**WHAT TO DO**. Keep every line of the data below that has the string "Toggle" and present those lines.

**SOURCE MATERIAL**.
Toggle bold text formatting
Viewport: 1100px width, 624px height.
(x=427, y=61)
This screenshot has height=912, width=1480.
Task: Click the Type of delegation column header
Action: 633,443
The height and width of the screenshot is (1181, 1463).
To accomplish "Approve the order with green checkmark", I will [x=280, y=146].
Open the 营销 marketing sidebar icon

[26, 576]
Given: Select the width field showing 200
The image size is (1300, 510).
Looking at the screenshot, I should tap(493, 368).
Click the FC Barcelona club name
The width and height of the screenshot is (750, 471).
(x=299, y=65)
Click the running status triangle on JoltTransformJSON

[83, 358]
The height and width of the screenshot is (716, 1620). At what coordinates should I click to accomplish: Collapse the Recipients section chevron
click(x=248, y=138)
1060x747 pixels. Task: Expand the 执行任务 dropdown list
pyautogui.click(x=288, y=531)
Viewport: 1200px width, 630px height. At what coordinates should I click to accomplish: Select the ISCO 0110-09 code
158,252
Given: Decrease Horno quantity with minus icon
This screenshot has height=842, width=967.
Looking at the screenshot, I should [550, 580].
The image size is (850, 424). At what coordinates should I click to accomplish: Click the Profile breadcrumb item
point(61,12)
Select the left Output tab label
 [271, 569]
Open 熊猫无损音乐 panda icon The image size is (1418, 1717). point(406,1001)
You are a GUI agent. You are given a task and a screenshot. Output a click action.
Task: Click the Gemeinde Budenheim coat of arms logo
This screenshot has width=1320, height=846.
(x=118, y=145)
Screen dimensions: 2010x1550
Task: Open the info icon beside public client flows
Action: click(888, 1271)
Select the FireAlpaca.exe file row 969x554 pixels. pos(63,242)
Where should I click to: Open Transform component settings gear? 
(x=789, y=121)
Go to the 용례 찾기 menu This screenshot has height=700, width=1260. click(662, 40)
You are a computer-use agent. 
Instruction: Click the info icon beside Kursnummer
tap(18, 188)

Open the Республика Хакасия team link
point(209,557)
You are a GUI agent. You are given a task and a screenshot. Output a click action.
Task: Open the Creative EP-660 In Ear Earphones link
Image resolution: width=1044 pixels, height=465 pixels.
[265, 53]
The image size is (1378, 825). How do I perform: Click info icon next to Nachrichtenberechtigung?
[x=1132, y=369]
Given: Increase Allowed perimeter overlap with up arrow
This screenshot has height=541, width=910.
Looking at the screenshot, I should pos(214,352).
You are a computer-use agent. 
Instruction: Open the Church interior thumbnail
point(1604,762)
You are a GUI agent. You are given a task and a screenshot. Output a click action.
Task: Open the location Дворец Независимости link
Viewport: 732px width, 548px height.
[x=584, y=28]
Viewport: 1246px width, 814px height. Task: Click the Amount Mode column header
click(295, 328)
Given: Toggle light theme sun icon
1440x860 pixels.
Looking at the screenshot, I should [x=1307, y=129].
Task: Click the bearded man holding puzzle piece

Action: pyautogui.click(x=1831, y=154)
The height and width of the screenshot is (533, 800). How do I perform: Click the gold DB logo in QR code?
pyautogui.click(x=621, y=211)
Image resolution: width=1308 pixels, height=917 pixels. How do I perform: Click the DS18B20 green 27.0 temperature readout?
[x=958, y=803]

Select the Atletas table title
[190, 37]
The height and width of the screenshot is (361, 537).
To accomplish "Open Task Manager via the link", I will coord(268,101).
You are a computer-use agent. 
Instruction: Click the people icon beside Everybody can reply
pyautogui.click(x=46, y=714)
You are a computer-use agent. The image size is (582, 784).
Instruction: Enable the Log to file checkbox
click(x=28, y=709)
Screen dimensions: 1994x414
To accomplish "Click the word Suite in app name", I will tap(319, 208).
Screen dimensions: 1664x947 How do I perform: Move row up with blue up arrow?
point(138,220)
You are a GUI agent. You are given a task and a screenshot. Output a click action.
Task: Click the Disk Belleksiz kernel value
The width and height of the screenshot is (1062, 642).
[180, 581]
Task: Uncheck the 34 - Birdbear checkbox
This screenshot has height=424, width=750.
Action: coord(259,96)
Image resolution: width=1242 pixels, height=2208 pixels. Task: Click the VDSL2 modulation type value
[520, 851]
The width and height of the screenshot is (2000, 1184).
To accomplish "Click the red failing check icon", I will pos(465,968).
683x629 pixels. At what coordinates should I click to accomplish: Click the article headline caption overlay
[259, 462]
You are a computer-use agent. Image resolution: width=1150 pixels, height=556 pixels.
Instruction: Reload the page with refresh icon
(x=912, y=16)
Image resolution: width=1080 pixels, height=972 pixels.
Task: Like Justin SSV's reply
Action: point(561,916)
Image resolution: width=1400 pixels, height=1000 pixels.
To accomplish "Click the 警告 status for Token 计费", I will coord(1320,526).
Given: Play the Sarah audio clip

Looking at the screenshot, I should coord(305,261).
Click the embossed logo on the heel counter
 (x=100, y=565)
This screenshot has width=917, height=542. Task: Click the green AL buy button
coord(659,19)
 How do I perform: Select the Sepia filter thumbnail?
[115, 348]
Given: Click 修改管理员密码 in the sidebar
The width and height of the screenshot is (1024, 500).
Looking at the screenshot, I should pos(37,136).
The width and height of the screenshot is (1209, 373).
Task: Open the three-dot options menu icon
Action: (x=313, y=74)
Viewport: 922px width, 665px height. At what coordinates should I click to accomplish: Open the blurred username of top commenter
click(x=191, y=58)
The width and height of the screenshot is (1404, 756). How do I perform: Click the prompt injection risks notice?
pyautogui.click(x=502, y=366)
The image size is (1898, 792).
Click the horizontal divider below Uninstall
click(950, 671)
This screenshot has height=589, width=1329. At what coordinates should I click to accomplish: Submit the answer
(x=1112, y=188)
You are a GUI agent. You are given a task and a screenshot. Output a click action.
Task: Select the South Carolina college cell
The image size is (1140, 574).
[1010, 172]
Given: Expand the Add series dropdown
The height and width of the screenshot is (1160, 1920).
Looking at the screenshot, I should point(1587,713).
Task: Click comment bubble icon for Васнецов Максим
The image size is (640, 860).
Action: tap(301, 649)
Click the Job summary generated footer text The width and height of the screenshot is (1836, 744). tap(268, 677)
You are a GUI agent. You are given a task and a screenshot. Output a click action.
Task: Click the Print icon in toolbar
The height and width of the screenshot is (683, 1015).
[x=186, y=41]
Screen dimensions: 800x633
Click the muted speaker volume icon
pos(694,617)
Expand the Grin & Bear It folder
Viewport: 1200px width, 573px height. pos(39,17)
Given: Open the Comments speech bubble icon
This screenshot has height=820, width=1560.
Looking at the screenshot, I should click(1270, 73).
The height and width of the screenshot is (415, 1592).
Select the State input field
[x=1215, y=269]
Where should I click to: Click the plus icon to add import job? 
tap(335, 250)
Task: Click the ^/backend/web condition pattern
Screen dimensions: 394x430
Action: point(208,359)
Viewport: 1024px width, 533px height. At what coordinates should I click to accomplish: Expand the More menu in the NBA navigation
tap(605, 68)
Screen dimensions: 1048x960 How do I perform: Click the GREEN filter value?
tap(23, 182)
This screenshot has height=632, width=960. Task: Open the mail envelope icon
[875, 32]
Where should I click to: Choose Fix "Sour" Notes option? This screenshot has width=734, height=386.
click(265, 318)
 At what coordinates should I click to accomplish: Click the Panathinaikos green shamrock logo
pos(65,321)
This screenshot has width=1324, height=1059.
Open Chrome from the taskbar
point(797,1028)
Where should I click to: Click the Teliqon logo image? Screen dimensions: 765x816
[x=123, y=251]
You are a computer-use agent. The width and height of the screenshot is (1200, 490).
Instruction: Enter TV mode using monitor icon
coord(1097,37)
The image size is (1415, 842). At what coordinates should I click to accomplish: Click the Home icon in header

**WRITTEN RESPONSE**.
Toggle bold text formatting
Given: Toggle light theme sun icon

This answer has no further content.